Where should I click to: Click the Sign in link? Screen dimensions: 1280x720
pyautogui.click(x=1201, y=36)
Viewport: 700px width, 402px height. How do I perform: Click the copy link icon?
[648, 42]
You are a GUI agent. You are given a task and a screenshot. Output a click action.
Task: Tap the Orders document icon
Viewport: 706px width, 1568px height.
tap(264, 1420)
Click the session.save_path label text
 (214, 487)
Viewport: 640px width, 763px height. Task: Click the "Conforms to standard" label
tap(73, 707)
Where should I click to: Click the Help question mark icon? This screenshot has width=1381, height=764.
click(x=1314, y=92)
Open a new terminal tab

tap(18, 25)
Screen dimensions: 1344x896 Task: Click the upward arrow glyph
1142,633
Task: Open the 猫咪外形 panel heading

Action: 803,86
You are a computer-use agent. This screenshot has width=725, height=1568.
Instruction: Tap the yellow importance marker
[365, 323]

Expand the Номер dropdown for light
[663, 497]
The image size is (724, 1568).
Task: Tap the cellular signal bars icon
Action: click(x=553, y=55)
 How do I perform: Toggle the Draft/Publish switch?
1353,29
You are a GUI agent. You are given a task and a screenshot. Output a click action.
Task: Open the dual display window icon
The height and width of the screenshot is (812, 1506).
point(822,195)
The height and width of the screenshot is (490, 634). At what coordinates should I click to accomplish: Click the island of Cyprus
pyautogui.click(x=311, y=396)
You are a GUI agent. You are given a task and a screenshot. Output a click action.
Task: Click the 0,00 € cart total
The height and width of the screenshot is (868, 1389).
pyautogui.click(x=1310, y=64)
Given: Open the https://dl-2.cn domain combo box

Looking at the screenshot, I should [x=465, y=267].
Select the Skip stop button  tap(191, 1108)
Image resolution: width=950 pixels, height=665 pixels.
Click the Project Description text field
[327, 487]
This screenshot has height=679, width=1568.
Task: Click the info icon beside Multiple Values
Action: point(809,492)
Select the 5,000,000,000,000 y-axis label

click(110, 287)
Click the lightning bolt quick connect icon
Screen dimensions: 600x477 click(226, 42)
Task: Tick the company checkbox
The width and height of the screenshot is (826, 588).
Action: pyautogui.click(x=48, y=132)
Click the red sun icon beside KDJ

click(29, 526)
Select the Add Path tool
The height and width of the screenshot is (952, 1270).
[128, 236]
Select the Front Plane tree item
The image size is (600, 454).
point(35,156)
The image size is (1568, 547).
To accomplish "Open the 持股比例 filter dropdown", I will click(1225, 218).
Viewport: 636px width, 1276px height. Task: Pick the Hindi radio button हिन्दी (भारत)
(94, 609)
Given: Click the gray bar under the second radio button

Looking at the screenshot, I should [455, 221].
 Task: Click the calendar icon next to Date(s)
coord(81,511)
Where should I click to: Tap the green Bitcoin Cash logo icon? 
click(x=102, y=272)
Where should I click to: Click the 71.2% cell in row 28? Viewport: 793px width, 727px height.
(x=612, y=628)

○ ○ ○ ○

* [YOUR GOAL] Repeat all the entries exactly as given.

* [YOUR RESPONSE]
Where should I click to: Click the Sign in link? Screen dimensions: 1280x720
pyautogui.click(x=1201, y=36)
Viewport: 700px width, 402px height. How do I perform: Click the copy link icon?
[648, 42]
You are a GUI agent. You are given a task and a screenshot. Output a click action.
Task: Tap the Orders document icon
Viewport: 706px width, 1568px height.
tap(264, 1420)
Click the session.save_path label text
 (214, 487)
Viewport: 640px width, 763px height. Task: Click the "Conforms to standard" label
tap(73, 707)
Where should I click to: Click the Help question mark icon? This screenshot has width=1381, height=764.
click(x=1314, y=92)
Open a new terminal tab

tap(18, 25)
Screen dimensions: 1344x896 Task: Click the upward arrow glyph
1142,633
Task: Open the 猫咪外形 panel heading

Action: 803,86
You are a computer-use agent. This screenshot has width=725, height=1568.
Instruction: Tap the yellow importance marker
[365, 323]

Expand the Номер dropdown for light
[663, 497]
The image size is (724, 1568).
Task: Tap the cellular signal bars icon
Action: click(x=553, y=55)
 How do I perform: Toggle the Draft/Publish switch?
1353,29
You are a GUI agent. You are given a task and a screenshot. Output a click action.
Task: Open the dual display window icon
The height and width of the screenshot is (812, 1506).
point(822,195)
The height and width of the screenshot is (490, 634). At what coordinates should I click to accomplish: Click the island of Cyprus
pyautogui.click(x=311, y=396)
You are a GUI agent. You are given a task and a screenshot. Output a click action.
Task: Click the 0,00 € cart total
The height and width of the screenshot is (868, 1389).
pyautogui.click(x=1310, y=64)
Given: Open the https://dl-2.cn domain combo box

Looking at the screenshot, I should [x=465, y=267].
Select the Skip stop button  tap(191, 1108)
Image resolution: width=950 pixels, height=665 pixels.
Click the Project Description text field
[327, 487]
This screenshot has height=679, width=1568.
Task: Click the info icon beside Multiple Values
Action: point(809,492)
Select the 5,000,000,000,000 y-axis label

click(110, 287)
Click the lightning bolt quick connect icon
Screen dimensions: 600x477 click(226, 42)
Task: Tick the company checkbox
The width and height of the screenshot is (826, 588).
Action: pyautogui.click(x=48, y=132)
Click the red sun icon beside KDJ

click(29, 526)
Select the Add Path tool
The height and width of the screenshot is (952, 1270).
[128, 236]
Select the Front Plane tree item
The image size is (600, 454).
point(35,156)
The image size is (1568, 547).
To accomplish "Open the 持股比例 filter dropdown", I will click(1225, 218).
Viewport: 636px width, 1276px height. Task: Pick the Hindi radio button हिन्दी (भारत)
(94, 609)
Given: Click the gray bar under the second radio button

Looking at the screenshot, I should [455, 221].
 Task: Click the calendar icon next to Date(s)
coord(81,511)
Where should I click to: Tap the green Bitcoin Cash logo icon? 
click(x=102, y=272)
Where should I click to: Click the 71.2% cell in row 28? Viewport: 793px width, 727px height.
(x=612, y=628)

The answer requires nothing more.